Исследователи часто обращают внимание на “цитатность” как яркий признак башлачёвских стихов: приводимые им “ближние контексты” — это всегда “знак состояния, а не абстрактной идеи”. С этой точки зрения важнейшей особенностью поэтики Башлачёва становится “давление бытия на знак”: “Трагическая невозможность выразить невыразимое заставляет поэта постоянно “переворачивать” сложившиеся знаковые системы, вести бесконечную игру с означаемым на “чужом” языке” 2.

Напротив, символы тройки и колокольчика открывают для Башлачёва не то явление, которое необходимо преодолеть, а как раз идеальную, желаемую данность “славного язычества”. Но ведь сами эти символы принадлежат к реликтам пушкинской эпохи, и никак не к будущему. Так что речь здесь идёт не о тройке и колокольчике как таковых, а о знаках некоего литературного идеала. Сама же литературная история этого знака позволяет определить ряд дополнительных смыслов исходного представления “рок-н-ролла” как “свистопляса”.

1.“По всем по трём…”

“Эх, тройка! птица тройка, кто тебя выдумал? знать, у бойкого народа ты могла только родиться, в той земле, что не любит шутить, а ровнем-гладнем разметнулась на полсвета, да и ступай считать вёрсты, пока не зарябит тебе в очи” 3.

Современный человек уже не улавливает в знаменитом гоголевском монологе о “птице тройке” явного иронического оттенка.
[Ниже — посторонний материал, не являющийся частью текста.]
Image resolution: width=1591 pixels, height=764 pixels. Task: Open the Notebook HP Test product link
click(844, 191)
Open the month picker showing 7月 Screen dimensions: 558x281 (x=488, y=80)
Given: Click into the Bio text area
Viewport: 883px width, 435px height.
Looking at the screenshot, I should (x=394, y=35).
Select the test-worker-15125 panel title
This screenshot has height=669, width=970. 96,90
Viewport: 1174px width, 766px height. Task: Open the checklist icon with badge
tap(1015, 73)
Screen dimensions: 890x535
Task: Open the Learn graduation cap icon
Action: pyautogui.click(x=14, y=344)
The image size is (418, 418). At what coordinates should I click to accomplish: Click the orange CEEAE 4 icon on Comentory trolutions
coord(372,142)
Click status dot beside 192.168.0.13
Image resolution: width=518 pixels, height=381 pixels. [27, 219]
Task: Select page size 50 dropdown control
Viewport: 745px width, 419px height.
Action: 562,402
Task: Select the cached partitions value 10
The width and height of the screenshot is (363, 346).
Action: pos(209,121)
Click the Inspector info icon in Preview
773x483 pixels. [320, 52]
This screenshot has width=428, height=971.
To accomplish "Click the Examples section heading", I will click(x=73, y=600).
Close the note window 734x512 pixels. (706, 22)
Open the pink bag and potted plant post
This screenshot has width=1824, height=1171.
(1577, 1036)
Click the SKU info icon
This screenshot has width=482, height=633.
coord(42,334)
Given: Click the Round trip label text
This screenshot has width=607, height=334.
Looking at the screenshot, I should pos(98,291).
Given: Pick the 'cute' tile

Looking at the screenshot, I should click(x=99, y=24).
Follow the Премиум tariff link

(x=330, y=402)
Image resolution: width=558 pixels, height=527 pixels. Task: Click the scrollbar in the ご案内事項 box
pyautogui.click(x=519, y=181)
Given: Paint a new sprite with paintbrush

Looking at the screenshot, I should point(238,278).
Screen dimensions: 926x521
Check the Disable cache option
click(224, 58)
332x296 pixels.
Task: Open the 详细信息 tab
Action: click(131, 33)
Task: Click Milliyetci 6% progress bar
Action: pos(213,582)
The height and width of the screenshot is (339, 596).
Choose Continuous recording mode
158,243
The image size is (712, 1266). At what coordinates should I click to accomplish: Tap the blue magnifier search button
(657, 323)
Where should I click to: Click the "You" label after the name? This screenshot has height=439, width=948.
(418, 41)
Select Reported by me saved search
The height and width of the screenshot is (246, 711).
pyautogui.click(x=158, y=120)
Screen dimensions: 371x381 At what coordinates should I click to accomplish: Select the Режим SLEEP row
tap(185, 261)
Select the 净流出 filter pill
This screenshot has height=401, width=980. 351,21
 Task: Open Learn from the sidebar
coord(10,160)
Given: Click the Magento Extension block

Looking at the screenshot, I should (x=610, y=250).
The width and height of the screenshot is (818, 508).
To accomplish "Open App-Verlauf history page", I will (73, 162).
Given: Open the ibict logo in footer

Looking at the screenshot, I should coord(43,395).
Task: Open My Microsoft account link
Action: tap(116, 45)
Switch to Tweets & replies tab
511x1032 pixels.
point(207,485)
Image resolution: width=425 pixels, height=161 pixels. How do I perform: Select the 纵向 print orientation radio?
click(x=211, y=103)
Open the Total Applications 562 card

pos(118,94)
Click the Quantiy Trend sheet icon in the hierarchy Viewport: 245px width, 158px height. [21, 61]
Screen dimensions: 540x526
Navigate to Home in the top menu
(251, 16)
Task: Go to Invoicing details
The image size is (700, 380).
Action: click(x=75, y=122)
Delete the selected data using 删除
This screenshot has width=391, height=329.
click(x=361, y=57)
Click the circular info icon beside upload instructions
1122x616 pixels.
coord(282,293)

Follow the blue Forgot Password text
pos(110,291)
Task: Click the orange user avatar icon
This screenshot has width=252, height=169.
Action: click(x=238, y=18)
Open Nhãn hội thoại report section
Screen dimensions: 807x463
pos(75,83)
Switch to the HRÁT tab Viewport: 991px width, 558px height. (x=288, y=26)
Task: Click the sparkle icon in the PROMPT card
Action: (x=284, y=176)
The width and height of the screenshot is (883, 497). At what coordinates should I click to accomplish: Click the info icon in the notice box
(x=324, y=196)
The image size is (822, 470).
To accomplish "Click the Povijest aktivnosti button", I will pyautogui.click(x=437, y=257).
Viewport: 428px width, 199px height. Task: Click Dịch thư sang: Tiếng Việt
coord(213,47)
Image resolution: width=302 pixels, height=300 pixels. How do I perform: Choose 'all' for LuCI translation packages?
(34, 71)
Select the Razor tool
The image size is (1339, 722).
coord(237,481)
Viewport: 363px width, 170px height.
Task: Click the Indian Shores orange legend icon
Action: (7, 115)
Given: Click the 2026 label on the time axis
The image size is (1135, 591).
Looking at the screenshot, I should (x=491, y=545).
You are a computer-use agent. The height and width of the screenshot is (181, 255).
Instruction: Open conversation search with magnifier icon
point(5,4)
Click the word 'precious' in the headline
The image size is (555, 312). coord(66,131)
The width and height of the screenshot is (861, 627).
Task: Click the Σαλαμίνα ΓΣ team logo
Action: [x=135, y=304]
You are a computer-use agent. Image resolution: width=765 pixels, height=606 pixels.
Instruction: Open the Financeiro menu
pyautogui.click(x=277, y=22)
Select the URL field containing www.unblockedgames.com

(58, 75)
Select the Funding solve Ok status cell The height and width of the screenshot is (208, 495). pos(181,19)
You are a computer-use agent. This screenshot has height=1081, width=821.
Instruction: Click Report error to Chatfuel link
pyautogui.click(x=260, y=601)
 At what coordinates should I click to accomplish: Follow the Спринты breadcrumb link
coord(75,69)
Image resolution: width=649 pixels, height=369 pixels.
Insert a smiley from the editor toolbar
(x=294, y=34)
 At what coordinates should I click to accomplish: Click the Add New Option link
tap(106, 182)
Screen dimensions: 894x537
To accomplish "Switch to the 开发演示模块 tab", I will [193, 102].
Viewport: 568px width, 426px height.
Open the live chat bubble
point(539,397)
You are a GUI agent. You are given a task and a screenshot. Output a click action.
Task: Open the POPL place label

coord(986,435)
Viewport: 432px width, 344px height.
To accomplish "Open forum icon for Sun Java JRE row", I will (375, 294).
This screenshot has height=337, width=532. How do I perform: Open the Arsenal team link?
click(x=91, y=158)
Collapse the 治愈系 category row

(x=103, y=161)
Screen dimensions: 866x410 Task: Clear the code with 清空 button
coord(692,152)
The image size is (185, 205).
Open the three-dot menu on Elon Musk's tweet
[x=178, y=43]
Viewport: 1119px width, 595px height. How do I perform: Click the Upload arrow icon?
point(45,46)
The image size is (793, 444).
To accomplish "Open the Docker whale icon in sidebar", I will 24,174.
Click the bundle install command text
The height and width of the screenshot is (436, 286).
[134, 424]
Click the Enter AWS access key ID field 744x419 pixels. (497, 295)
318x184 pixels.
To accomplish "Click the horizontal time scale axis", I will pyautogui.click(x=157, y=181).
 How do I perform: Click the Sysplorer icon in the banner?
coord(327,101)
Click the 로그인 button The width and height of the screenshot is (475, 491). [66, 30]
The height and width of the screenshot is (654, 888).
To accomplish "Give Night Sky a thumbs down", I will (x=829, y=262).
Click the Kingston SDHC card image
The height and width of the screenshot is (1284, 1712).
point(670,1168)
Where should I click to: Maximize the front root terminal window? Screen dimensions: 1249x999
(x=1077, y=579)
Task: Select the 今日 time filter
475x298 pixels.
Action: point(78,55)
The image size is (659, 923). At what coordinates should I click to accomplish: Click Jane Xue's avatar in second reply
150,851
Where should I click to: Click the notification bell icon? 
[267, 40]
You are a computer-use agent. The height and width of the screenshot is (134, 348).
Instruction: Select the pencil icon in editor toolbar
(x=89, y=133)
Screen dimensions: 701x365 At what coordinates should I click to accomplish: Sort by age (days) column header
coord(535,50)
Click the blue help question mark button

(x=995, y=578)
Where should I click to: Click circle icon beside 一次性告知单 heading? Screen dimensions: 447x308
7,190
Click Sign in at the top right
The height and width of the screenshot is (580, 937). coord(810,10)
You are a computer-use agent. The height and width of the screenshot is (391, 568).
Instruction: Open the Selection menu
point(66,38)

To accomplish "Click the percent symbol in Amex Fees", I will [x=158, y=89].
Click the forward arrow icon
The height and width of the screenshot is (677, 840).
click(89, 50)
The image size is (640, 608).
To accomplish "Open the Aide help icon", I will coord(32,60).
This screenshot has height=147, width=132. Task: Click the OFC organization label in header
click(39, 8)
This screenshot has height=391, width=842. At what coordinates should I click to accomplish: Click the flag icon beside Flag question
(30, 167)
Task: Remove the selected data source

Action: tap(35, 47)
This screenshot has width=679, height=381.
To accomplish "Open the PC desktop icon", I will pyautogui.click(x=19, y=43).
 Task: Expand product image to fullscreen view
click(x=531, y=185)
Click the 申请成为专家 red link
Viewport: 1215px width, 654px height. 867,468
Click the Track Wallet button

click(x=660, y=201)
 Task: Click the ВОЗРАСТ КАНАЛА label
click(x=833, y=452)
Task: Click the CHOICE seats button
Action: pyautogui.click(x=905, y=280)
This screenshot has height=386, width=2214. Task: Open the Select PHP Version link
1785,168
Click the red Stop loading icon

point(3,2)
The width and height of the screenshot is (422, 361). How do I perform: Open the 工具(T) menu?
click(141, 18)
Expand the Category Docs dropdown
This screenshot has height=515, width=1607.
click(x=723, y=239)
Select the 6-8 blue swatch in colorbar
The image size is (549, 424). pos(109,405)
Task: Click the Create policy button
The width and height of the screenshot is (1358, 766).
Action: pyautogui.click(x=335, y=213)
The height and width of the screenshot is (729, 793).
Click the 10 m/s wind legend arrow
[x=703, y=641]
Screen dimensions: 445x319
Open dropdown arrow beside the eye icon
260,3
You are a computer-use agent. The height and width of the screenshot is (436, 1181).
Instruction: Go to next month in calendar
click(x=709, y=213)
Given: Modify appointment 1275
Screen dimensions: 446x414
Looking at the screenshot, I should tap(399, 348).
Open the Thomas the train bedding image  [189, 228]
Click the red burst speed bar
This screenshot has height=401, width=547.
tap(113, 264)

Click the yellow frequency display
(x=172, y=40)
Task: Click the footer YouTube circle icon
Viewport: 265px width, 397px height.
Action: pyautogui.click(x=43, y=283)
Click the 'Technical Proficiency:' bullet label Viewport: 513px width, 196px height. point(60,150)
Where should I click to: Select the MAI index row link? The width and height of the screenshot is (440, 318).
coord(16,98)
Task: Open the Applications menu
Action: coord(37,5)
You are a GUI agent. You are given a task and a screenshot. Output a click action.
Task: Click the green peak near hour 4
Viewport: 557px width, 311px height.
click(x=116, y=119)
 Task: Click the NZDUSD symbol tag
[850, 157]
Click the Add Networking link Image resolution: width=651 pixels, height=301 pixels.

Тройка — три лошади, запряжённые в один экипаж, — действительно была чисто русским изобретением, русским приспособлением к дальним расстояниям и тряским дорогам.

Тройка вошла в широкое бытование лишь в начале XIXвека. “В Екатерининское время, — свидетельствует М.И.Пыляев, — сани были двухместные, с дышлами, запрягались парою, четвернёю или шестернёю в цуг” 4. Эта лошадиная пара — наиболее частый способ запряжки в векеXVIII, — между прочим, тоже стала предметом поэзии и даже сыграла свою роль в известной полемике “шишковистов” и “карамзинистов”. В 1810 году один из лидеров “архаистов” С.А.Ширинский-Шихматов в стихотворении “Возращение в отечество любезного моего брата…” обозвал этот способ запряжки “высоким слогом”:

Но кто там мчится в колеснице

На резвой двоице коней

И вся их мощь в его деснице?.. 5

На это московский профессор М.Т.Каченовский в язвительной рецензии иронично заметил: “Хорошо, что приезжий гость скакал не на тройке” 6. А сторонник “карамзинистов” В.Л.Пушкин в поэме “Опасный сосед” (1811) резво обыграл эту самую “двоицу”:

Кузнецкий мост, и вал, Арбат и Поварская

Дивились двоице, на бег её взирая.

Позволь, Варяго-росс, угрюмый наш певец,

Славянофилов кум, взять слово в образец.

Досель, в невежестве коснея, утопая,

Мы, парой двоицу по-русски называя,

Писали для того, чтоб понимали нас.

Ну, к чёрту ум и вкус! пишите в добрый час!..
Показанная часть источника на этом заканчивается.